_Trecho para leitura_
- - - - - - -
EdUFF - Como surgiu o interesse de vocês pela área dos estudos medievais e pela temática das suas respectivas obras?

Leila Rodrigues - Meu interesse pelo período vem desde o ingresso no mestrado, realizado no início da década passada. Na ocasião, preocupada em melhor compreender a dinâmica da sociedade medieval, dediquei-me a estudar o processo de organização da Igreja. Ainda no mestrado, deparei-me com um documento muitíssimo interessante. Tratava-se de um sermão, escrito por um bispo, Martinho de Braga, dedicado aos clérigos ocupados com a cristianização das populações camponesas. O sermão, conhecido como De Correctione Rusticorum, destaca aspectos da religiosidade camponesa do noroeste peninsular ibérico, região da Galiza, onde estava organizado o reino suevo. O local pouco cristianizado exibia, de acordo com o autor do referido documento, uma população muito apegada aos cultos e práticas pagãs.

Andréia Frazão - O livro é parte de uma pesquisa maior, que se dedica a estudar as pessoas consideradas dignas de veneração, entre os séculos XI ao XIII, nas penínsulas ibérica e itálica, bem como os relatos hagiográficos, ou seja, aqueles que têm como tema central os santos, produzidos neste mesmo recorte espaço temporal. Sem dúvida, diversos fatores motivaram a pesquisa, mas destaco dois deles: a originalidade do trabalho, já que nenhum autor anterior se preocupou em analisar comparativamente os objetos selecionados, e o interesse por refletir sobre duas áreas da Europa mediterrânica que, neste período, são, muitas vezes, relegadas pela historiografia.
- - - - - - -
_Material apresentado_
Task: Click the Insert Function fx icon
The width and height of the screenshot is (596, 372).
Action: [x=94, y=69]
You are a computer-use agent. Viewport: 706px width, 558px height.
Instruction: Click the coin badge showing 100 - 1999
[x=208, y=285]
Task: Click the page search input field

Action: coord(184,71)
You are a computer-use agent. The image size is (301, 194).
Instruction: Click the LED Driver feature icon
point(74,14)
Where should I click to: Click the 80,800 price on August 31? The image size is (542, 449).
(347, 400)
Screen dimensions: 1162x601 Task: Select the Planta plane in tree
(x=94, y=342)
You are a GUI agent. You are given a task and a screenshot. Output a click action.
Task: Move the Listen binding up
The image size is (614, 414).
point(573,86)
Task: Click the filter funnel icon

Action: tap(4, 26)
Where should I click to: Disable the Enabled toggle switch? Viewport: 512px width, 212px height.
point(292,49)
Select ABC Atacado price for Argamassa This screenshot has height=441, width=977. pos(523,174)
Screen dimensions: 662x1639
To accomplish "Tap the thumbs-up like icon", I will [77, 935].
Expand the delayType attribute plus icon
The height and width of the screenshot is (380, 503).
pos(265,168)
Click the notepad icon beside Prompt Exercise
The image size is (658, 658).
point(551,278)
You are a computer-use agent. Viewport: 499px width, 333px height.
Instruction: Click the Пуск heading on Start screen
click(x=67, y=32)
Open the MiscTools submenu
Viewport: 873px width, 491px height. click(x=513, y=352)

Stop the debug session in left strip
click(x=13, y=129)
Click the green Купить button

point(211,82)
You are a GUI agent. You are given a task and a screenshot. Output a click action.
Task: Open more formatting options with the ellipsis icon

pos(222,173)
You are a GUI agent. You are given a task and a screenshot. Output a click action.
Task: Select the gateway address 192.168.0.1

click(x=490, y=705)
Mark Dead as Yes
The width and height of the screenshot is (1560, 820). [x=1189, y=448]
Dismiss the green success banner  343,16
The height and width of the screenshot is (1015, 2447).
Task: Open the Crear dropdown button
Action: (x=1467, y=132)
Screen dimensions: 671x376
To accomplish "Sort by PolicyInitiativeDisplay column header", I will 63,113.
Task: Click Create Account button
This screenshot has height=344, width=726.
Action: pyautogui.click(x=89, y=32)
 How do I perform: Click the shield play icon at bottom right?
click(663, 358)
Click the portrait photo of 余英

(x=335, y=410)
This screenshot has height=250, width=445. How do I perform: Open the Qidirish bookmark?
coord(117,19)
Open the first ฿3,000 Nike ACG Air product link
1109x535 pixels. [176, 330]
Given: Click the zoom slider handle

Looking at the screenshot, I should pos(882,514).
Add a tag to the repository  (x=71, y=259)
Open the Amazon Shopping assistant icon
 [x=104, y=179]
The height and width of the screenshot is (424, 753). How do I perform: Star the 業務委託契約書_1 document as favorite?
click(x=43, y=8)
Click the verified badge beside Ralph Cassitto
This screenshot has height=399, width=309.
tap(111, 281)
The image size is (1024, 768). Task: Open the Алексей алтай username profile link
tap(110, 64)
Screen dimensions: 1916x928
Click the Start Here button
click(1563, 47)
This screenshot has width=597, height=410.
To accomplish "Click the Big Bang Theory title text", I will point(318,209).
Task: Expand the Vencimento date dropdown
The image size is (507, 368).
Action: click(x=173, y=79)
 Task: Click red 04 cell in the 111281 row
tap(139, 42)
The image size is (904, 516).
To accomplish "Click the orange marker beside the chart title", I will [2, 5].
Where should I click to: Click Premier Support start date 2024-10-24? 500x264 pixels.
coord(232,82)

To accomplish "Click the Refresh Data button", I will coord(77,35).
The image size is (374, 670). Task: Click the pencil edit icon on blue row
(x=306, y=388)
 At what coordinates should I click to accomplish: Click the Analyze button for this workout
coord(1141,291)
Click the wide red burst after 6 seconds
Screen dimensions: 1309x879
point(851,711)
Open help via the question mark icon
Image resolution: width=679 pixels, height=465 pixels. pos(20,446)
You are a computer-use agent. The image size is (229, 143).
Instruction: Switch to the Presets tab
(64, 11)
- - - - - - -
_Tarefas propostas_
a) Substitua "pesquisa" por "investigação" na parte do trecho da entrevista que se inicia com as palavras "Andréia Frazão - O" e se encerra com "relegadas pela historiografia.", e transcreva essa parte já alterada.
b) Escreva a continuação do trecho da entrevista sobre estudos medievais, partindo do ponto em que ele termina.
As linhas não têm relação alguma com o trecho da entrevista.

_Respostas dadas_
a)
Andréia Frazão - O livro é parte de uma investigação maior, que se dedica a estudar as pessoas consideradas dignas de veneração, entre os séculos XI ao XIII, nas penínsulas ibérica e itálica, bem como os relatos hagiográficos, ou seja, aqueles que têm como tema central os santos, produzidos neste mesmo recorte espaço temporal. Sem dúvida, diversos fatores motivaram a investigação, mas destaco dois deles: a originalidade do trabalho, já que nenhum autor anterior se preocupou em analisar comparativamente os objetos selecionados, e o interesse por refletir sobre duas áreas da Europa mediterrânica que, neste período, são, muitas vezes, relegadas pela historiografia.

b)
EdUFF - Andréia, quando surgiu o estudo da hagiografia? Houve um precursor desse estudo no Brasil?

Andréia Frazão - O estudo das hagiografias iniciou-se no século XVII, tendo entre os seus primeiros pesquisadores Jean Bolland e seu grupo. Estes se concentraram, principalmente, na análise dos manuscritos que transmitiram tais obras, discutindo a sua autenticidade, sua natureza e suas características. Estes trabalhos apenas foram publicados a partir de fins do século XIX. Nas últimas décadas, o estudo do culto aos santos e da produção hagiográfica vem se renovando. Fascinados pelas diversas possibilidades de investigação que tais materiais oferecem, os historiadores os têm empregado para a abordagem da religião, da mulher, da sexualidade, da vida material, etc. No Brasil, vários estudiosos analisaram hagiografias, que são empregadas como fontes, muitas vezes junto a outros documentos, para conhecer as diversas facetas das sociedades medievais. Também devemos destacar a publicação de traduções para o português desses materiais, tais como a Legenda Áurea, dirigida por Hilário Franco Júnior, e livros do Liber Sancti Jacobi, realizada por Maria do Amparo Tavares Maleval e publicada pela EdUFF.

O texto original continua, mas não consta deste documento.